The raw data was converted to mgf file format using MassMatrix file conversion tool (www.massmatrix.net). Mgfs were searched against Swiss-Prot (August 2014; 546 238 sequences) or NCBInr (December 2013; 34 397 589 sequences) databases using Mascot search engine v2.4.1 (MatrixScience). The taxonomy filter Saccharomyces cerevisiae filter was enabled and the mass accuracy filter was 10 p.p.m. for precursor ions and 0.6 Da for fragment ions for data acquired on an Orbitrap-XL mass spectrometer, and 7 p.p.m. and 0.01 Da, respectively, for data acquired on a Q Exactive Orbitrap mass spectrometer. Peptides were defined to be tryptic with a maximum of two missed cleavage sites. Carbamidomethylation of cysteine and oxidation of methionine residues was allowed as variable modification. For identification of PTMs, phosphorylation on serine, threonine and tyrosine, as well as acetylation on lysine and the protein N-terminus were also allowed.

Database search of cross-linked peptides and generation of extracted ion chromatograms

Potential cross-links were identified by using the MassMatrix Database Search Engine [52] using the following search parameters: maximum of two missed tryptic cleavage sites, carbamidomethylation of cysteine and oxidation of methionine residues as variable modifications, mass accuracy filter of 10 p.p.m. for precursor ions and 0.8 Da for fragment ions, minimum pp and pp2 values of 5.0, minimum pptag of 1.3 and maximum number of cross-links per peptide=1.

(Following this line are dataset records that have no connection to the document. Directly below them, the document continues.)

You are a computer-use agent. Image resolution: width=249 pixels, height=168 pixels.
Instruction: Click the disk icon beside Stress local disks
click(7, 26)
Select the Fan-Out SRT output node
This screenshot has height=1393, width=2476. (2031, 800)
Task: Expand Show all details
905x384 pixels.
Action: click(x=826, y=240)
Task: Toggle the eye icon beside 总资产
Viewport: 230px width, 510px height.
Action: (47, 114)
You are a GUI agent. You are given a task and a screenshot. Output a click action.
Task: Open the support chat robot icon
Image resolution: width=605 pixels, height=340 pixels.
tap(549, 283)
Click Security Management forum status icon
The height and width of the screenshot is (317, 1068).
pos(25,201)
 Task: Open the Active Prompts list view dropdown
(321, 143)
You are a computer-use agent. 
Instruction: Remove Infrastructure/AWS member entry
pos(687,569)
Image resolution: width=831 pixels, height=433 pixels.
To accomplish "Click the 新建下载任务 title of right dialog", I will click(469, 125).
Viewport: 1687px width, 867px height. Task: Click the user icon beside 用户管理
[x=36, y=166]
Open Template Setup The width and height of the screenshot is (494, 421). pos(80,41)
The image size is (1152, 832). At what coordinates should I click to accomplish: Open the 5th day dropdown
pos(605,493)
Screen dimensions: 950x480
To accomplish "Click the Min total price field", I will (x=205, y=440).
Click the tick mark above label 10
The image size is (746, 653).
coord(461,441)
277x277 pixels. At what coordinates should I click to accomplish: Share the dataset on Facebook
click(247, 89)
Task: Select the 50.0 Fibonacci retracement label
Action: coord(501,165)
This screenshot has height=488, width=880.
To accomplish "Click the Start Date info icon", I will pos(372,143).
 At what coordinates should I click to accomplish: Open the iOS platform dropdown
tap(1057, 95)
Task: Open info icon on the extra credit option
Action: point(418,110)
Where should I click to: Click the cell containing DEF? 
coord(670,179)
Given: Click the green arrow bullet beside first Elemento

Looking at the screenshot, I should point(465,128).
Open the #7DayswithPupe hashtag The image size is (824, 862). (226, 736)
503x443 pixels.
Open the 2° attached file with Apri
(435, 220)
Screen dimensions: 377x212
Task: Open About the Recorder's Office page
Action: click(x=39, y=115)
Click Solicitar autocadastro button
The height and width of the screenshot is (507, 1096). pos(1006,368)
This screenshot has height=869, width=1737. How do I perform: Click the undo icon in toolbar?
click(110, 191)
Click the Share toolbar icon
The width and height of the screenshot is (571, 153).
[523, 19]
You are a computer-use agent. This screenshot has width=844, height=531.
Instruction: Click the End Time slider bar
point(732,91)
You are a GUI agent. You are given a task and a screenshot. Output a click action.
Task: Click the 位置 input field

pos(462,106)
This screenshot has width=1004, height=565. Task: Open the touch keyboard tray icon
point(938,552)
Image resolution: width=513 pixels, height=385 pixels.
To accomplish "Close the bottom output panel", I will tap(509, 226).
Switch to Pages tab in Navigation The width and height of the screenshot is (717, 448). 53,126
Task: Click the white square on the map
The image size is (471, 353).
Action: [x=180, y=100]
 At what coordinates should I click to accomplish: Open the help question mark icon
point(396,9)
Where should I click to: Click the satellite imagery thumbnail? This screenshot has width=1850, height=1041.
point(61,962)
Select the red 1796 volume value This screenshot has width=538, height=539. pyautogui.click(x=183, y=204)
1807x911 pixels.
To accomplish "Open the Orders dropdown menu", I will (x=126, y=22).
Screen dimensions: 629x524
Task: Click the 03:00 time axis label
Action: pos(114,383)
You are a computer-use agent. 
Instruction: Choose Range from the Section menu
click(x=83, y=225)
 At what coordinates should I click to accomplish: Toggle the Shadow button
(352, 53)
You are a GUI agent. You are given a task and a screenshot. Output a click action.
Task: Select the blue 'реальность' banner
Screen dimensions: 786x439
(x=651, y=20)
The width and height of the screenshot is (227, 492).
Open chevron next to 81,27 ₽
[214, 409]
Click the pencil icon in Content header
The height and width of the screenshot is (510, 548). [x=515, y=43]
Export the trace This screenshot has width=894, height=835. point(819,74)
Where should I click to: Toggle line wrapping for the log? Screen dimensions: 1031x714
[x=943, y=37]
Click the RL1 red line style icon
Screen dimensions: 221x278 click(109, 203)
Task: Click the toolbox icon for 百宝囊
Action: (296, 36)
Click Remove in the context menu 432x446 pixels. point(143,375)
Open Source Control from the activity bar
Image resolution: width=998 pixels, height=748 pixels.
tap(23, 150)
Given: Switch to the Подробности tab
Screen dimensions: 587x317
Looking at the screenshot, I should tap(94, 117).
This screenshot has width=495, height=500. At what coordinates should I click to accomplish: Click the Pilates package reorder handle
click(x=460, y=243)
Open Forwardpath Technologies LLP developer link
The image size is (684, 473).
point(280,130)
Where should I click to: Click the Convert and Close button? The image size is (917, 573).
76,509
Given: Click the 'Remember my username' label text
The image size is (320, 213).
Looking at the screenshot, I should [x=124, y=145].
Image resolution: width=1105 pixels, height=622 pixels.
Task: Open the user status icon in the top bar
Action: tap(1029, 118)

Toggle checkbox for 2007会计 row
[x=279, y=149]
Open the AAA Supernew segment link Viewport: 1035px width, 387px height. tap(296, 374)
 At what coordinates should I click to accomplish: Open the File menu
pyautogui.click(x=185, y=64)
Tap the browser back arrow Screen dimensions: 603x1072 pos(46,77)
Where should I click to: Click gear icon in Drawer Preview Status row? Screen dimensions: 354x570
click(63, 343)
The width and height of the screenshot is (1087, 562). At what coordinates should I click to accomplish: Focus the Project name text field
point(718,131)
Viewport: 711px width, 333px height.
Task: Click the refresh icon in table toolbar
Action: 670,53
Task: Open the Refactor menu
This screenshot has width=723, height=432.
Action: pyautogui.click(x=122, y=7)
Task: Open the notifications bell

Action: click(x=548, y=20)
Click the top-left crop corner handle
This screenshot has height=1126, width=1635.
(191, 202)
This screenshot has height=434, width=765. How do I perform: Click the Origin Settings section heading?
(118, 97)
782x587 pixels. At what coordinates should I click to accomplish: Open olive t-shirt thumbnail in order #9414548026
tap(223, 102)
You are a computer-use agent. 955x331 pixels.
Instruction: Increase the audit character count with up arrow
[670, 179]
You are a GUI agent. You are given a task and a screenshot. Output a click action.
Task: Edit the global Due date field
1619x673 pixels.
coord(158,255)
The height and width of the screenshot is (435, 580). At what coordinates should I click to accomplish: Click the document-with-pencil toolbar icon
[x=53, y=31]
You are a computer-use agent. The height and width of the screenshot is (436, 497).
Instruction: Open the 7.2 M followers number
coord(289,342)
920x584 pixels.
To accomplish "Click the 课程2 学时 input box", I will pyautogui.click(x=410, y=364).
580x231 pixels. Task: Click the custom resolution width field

Two database searches were performed for (i) deuterated and (ii) non-deuterated cross-linked peptides, respectively. Potential cross-links were validated by (i) the presence of the d4/d0-BS3 generated peak pair in the MS spectra and (ii) by the quality of the MSMS spectrum assessed manually.

Extracted ion chromatograms were generated separately for light (d0) and heavy (d4) peaks of the peak pair using XCalibur software v2.1 (Thermo Scientific). Cross-linking ratios were calculated from the peak area of the extracted ion chromatograms.